Aim of the task: Reproduce every line of the listing below without any changes.

Dataset rows:
**********
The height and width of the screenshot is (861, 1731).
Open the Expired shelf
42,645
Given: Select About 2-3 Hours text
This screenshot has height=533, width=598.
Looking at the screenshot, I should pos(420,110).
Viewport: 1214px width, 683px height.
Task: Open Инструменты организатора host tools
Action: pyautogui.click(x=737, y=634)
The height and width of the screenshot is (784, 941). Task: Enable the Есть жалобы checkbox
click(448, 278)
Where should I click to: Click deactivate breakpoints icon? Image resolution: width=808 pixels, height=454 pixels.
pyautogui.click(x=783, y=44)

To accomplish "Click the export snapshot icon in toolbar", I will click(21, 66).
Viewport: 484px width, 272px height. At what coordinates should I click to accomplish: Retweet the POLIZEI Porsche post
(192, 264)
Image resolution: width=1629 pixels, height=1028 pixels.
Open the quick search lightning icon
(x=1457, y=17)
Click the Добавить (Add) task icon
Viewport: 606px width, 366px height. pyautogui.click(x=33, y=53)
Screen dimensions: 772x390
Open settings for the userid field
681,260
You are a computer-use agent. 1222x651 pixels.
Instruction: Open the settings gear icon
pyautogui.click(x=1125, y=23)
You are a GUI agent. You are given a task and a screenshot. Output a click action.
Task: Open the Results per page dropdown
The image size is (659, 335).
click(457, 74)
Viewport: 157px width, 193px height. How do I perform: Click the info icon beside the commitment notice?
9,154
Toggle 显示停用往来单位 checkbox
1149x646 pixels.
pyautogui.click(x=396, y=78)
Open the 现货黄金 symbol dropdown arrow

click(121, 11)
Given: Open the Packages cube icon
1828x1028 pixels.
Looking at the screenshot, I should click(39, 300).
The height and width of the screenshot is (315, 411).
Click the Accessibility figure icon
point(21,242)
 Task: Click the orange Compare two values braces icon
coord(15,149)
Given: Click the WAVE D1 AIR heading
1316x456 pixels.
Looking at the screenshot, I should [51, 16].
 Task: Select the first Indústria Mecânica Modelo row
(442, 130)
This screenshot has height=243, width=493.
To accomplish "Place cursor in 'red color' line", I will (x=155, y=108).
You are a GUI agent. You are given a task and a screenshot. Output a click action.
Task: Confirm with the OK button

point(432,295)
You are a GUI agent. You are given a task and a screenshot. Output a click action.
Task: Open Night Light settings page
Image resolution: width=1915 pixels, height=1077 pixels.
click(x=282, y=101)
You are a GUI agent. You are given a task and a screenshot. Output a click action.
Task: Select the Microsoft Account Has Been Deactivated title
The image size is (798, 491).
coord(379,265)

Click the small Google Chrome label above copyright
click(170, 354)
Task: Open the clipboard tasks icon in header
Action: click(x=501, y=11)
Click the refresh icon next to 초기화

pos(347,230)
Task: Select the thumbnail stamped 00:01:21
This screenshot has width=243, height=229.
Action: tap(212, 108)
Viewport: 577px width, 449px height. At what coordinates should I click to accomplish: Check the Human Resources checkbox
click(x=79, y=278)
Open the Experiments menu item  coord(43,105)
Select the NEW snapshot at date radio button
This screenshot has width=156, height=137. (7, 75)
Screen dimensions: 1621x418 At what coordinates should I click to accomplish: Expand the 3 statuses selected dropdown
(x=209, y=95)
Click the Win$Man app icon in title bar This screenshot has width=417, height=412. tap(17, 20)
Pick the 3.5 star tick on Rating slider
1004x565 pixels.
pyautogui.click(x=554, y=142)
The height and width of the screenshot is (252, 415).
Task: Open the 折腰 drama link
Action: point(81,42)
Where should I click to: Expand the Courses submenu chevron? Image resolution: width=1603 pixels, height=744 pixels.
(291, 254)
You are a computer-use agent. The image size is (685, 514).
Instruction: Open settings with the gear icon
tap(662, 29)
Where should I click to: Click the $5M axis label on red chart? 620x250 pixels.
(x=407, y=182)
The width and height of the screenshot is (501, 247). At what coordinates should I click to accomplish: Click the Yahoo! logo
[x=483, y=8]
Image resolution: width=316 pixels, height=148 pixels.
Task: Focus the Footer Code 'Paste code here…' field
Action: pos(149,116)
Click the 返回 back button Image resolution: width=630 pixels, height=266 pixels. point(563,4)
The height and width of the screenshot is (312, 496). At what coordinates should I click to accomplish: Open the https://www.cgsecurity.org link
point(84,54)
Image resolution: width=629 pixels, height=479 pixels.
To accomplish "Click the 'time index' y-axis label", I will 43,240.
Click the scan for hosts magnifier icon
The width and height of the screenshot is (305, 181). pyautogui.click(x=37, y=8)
**********
The response:
The height and width of the screenshot is (861, 1731).
Open the Expired shelf
42,645
Given: Select About 2-3 Hours text
This screenshot has height=533, width=598.
Looking at the screenshot, I should pos(420,110).
Viewport: 1214px width, 683px height.
Task: Open Инструменты организатора host tools
Action: pyautogui.click(x=737, y=634)
The height and width of the screenshot is (784, 941). Task: Enable the Есть жалобы checkbox
click(448, 278)
Where should I click to: Click deactivate breakpoints icon? Image resolution: width=808 pixels, height=454 pixels.
pyautogui.click(x=783, y=44)

To accomplish "Click the export snapshot icon in toolbar", I will click(21, 66).
Viewport: 484px width, 272px height. At what coordinates should I click to accomplish: Retweet the POLIZEI Porsche post
(192, 264)
Image resolution: width=1629 pixels, height=1028 pixels.
Open the quick search lightning icon
(x=1457, y=17)
Click the Добавить (Add) task icon
Viewport: 606px width, 366px height. pyautogui.click(x=33, y=53)
Screen dimensions: 772x390
Open settings for the userid field
681,260
You are a computer-use agent. 1222x651 pixels.
Instruction: Open the settings gear icon
pyautogui.click(x=1125, y=23)
You are a GUI agent. You are given a task and a screenshot. Output a click action.
Task: Open the Results per page dropdown
The image size is (659, 335).
click(457, 74)
Viewport: 157px width, 193px height. How do I perform: Click the info icon beside the commitment notice?
9,154
Toggle 显示停用往来单位 checkbox
1149x646 pixels.
pyautogui.click(x=396, y=78)
Open the 现货黄金 symbol dropdown arrow

click(121, 11)
Given: Open the Packages cube icon
1828x1028 pixels.
Looking at the screenshot, I should click(39, 300).
The height and width of the screenshot is (315, 411).
Click the Accessibility figure icon
point(21,242)
 Task: Click the orange Compare two values braces icon
coord(15,149)
Given: Click the WAVE D1 AIR heading
1316x456 pixels.
Looking at the screenshot, I should [51, 16].
 Task: Select the first Indústria Mecânica Modelo row
(442, 130)
This screenshot has height=243, width=493.
To accomplish "Place cursor in 'red color' line", I will (x=155, y=108).
You are a GUI agent. You are given a task and a screenshot. Output a click action.
Task: Confirm with the OK button

point(432,295)
You are a GUI agent. You are given a task and a screenshot. Output a click action.
Task: Open Night Light settings page
Image resolution: width=1915 pixels, height=1077 pixels.
click(x=282, y=101)
You are a GUI agent. You are given a task and a screenshot. Output a click action.
Task: Select the Microsoft Account Has Been Deactivated title
The image size is (798, 491).
coord(379,265)

Click the small Google Chrome label above copyright
click(170, 354)
Task: Open the clipboard tasks icon in header
Action: click(x=501, y=11)
Click the refresh icon next to 초기화

pos(347,230)
Task: Select the thumbnail stamped 00:01:21
This screenshot has width=243, height=229.
Action: tap(212, 108)
Viewport: 577px width, 449px height. At what coordinates should I click to accomplish: Check the Human Resources checkbox
click(x=79, y=278)
Open the Experiments menu item  coord(43,105)
Select the NEW snapshot at date radio button
This screenshot has width=156, height=137. (7, 75)
Screen dimensions: 1621x418 At what coordinates should I click to accomplish: Expand the 3 statuses selected dropdown
(x=209, y=95)
Click the Win$Man app icon in title bar This screenshot has width=417, height=412. tap(17, 20)
Pick the 3.5 star tick on Rating slider
1004x565 pixels.
pyautogui.click(x=554, y=142)
The height and width of the screenshot is (252, 415).
Task: Open the 折腰 drama link
Action: point(81,42)
Where should I click to: Expand the Courses submenu chevron? Image resolution: width=1603 pixels, height=744 pixels.
(291, 254)
You are a computer-use agent. The image size is (685, 514).
Instruction: Open settings with the gear icon
tap(662, 29)
Where should I click to: Click the $5M axis label on red chart? 620x250 pixels.
(x=407, y=182)
The width and height of the screenshot is (501, 247). At what coordinates should I click to accomplish: Click the Yahoo! logo
[x=483, y=8]
Image resolution: width=316 pixels, height=148 pixels.
Task: Focus the Footer Code 'Paste code here…' field
Action: pos(149,116)
Click the 返回 back button Image resolution: width=630 pixels, height=266 pixels. point(563,4)
The height and width of the screenshot is (312, 496). At what coordinates should I click to accomplish: Open the https://www.cgsecurity.org link
point(84,54)
Image resolution: width=629 pixels, height=479 pixels.
To accomplish "Click the 'time index' y-axis label", I will 43,240.
Click the scan for hosts magnifier icon
The width and height of the screenshot is (305, 181). pyautogui.click(x=37, y=8)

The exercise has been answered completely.